Return, from the lines below, each one that includes the word "section".

** SOURCE RECORDS **
★ ★ ★ ★ ★
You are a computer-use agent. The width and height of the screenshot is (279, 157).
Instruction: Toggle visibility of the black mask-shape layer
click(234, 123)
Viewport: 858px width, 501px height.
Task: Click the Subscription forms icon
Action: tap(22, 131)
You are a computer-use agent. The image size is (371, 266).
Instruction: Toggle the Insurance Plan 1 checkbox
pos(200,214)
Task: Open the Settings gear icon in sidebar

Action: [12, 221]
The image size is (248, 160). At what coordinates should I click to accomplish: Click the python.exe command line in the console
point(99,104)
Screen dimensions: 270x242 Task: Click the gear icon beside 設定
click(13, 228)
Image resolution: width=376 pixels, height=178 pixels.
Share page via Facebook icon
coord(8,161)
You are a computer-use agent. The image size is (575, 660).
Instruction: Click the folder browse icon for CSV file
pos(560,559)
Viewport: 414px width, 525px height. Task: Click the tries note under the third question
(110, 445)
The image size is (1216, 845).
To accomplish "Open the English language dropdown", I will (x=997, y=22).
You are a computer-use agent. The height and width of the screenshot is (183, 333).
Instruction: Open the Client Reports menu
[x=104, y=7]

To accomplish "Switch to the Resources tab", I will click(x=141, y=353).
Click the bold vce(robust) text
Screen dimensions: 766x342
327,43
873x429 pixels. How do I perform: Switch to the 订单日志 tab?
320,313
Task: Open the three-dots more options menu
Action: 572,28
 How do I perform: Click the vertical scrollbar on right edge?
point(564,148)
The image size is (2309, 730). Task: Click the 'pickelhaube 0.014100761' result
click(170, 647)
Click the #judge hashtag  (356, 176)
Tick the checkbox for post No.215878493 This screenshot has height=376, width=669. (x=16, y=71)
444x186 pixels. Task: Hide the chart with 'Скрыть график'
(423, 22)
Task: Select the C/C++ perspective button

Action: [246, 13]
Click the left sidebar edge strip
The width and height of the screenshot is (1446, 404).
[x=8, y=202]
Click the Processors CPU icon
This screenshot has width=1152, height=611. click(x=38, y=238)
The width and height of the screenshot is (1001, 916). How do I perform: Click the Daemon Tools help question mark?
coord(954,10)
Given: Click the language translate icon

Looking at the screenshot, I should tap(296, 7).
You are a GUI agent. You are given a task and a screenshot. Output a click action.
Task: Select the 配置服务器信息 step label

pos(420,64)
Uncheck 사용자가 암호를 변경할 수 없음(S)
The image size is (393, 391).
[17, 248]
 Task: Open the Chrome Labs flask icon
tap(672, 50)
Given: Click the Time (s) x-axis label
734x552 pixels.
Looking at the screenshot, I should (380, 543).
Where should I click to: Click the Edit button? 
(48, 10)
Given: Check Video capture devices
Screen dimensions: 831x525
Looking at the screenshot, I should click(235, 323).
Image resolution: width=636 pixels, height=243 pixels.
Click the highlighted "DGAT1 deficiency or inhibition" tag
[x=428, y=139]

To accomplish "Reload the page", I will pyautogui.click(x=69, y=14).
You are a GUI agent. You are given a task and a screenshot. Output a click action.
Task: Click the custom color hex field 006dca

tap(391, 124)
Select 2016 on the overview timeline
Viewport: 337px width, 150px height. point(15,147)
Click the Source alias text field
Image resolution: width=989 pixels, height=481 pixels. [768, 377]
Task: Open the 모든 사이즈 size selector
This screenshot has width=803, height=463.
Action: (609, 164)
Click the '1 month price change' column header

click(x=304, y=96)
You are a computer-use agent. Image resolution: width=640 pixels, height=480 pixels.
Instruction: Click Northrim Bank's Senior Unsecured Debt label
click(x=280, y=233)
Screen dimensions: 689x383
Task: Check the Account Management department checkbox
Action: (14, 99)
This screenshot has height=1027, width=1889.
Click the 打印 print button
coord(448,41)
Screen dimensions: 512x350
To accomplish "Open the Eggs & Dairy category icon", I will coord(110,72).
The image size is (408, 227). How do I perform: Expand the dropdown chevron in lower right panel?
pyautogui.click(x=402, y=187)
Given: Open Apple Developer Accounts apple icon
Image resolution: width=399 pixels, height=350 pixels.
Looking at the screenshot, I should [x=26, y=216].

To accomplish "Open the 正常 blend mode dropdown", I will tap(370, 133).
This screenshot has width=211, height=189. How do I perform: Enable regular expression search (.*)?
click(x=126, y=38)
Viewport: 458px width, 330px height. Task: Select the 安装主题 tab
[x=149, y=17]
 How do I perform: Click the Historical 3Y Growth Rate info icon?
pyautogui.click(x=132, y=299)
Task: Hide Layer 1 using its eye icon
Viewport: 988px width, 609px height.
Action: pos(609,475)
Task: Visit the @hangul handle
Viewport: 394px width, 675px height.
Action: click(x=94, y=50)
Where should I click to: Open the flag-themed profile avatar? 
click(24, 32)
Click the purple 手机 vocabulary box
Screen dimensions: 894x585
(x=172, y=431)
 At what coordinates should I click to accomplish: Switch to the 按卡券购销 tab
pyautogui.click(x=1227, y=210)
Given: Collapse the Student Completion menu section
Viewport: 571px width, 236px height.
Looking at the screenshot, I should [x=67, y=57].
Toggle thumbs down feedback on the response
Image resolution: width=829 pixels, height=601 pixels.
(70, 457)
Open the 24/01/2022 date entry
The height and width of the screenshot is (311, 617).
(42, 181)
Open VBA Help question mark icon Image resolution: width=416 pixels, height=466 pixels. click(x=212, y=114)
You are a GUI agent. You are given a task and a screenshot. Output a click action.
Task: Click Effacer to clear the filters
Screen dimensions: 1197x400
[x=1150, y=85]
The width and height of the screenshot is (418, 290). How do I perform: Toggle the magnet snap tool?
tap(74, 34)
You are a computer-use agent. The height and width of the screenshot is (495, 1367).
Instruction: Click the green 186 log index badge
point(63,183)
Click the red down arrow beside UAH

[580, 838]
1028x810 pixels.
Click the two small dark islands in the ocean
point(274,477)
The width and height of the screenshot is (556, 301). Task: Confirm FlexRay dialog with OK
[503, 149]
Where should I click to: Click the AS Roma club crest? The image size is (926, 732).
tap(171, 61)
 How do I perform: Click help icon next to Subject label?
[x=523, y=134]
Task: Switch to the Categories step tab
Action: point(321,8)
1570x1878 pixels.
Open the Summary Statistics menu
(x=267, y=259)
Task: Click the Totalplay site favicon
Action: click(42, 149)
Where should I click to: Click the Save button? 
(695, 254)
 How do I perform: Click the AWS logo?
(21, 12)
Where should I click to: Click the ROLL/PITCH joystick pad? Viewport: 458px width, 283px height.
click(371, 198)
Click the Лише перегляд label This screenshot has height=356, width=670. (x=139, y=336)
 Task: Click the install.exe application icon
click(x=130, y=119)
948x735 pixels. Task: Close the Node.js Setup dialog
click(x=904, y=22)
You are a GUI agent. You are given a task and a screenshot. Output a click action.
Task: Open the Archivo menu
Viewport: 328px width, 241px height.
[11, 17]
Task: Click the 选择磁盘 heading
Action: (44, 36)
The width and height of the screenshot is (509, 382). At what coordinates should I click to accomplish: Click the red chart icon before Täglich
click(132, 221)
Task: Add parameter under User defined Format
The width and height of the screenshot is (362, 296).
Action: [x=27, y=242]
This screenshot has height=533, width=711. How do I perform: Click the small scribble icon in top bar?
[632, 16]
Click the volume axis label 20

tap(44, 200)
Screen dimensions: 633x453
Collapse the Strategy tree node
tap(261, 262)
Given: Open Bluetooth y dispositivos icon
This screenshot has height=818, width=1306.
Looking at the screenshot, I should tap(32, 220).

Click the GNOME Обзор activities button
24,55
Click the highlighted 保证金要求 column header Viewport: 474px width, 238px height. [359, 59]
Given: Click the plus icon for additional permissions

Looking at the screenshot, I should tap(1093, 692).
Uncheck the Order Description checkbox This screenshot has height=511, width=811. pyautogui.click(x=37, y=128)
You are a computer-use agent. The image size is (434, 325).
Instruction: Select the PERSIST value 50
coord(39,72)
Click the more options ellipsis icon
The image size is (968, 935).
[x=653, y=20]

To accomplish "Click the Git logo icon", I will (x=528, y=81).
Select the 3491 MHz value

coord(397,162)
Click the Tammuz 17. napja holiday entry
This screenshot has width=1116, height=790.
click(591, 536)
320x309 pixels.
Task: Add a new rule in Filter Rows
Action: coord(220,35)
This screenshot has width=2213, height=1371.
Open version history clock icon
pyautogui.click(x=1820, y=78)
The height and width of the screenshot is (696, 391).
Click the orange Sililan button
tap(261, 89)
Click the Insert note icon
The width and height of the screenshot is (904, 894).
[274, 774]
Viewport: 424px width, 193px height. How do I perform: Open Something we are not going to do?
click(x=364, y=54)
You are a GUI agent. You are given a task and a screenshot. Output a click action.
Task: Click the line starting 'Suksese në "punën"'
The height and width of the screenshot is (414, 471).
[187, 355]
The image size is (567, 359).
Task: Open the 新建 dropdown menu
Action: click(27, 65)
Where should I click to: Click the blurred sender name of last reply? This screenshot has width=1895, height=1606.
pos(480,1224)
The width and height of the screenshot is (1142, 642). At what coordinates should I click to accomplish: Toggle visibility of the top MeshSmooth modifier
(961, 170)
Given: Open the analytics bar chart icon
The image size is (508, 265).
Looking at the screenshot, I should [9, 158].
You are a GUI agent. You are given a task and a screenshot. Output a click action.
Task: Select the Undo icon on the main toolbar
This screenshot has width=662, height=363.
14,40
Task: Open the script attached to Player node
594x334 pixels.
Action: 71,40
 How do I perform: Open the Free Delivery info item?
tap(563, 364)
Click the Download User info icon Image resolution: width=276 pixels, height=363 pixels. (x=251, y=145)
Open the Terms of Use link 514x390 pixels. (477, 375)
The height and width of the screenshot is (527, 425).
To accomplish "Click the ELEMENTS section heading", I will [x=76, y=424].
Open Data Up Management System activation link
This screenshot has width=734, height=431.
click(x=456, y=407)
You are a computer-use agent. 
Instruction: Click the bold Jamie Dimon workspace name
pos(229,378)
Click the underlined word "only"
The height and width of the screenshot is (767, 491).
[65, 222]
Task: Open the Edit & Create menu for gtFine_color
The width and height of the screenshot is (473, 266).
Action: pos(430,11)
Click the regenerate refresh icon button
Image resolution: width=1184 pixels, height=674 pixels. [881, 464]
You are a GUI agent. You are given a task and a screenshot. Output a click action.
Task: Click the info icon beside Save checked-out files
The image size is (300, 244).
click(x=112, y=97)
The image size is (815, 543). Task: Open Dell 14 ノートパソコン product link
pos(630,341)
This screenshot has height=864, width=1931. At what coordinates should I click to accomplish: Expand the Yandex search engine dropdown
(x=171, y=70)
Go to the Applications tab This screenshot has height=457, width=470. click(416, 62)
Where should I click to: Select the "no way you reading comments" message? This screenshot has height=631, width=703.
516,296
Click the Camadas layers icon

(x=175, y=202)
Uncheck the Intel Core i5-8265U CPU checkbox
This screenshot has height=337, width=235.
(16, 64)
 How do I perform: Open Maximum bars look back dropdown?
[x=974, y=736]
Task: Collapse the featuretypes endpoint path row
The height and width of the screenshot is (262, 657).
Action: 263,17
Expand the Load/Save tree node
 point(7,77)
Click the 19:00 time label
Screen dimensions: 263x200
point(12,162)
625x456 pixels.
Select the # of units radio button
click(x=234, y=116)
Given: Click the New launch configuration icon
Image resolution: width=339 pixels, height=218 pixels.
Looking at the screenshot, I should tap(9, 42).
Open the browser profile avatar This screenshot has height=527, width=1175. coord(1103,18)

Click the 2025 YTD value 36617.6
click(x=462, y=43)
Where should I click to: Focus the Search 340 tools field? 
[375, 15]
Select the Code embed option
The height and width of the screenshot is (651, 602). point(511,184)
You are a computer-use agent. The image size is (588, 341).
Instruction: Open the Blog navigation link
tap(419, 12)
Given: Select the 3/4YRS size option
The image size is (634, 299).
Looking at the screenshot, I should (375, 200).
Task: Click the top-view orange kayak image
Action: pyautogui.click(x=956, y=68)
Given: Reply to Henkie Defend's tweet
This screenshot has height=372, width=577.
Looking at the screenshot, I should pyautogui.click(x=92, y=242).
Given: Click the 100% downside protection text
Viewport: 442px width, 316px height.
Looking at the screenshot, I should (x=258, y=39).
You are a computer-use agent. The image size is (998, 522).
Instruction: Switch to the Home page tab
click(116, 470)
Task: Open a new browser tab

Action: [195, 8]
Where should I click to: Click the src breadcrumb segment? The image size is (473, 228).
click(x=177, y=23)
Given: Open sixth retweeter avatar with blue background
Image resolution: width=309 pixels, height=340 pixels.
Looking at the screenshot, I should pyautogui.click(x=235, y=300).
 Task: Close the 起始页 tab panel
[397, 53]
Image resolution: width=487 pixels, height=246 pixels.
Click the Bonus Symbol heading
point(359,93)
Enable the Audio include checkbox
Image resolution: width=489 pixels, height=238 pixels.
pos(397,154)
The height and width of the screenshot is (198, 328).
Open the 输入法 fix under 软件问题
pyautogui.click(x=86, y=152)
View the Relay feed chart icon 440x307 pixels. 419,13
★ ★ ★ ★ ★
** FINISHED EXERCISE **
Given: Collapse the Student Completion menu section
To accomplish "Click the ELEMENTS section heading", I will [x=76, y=424].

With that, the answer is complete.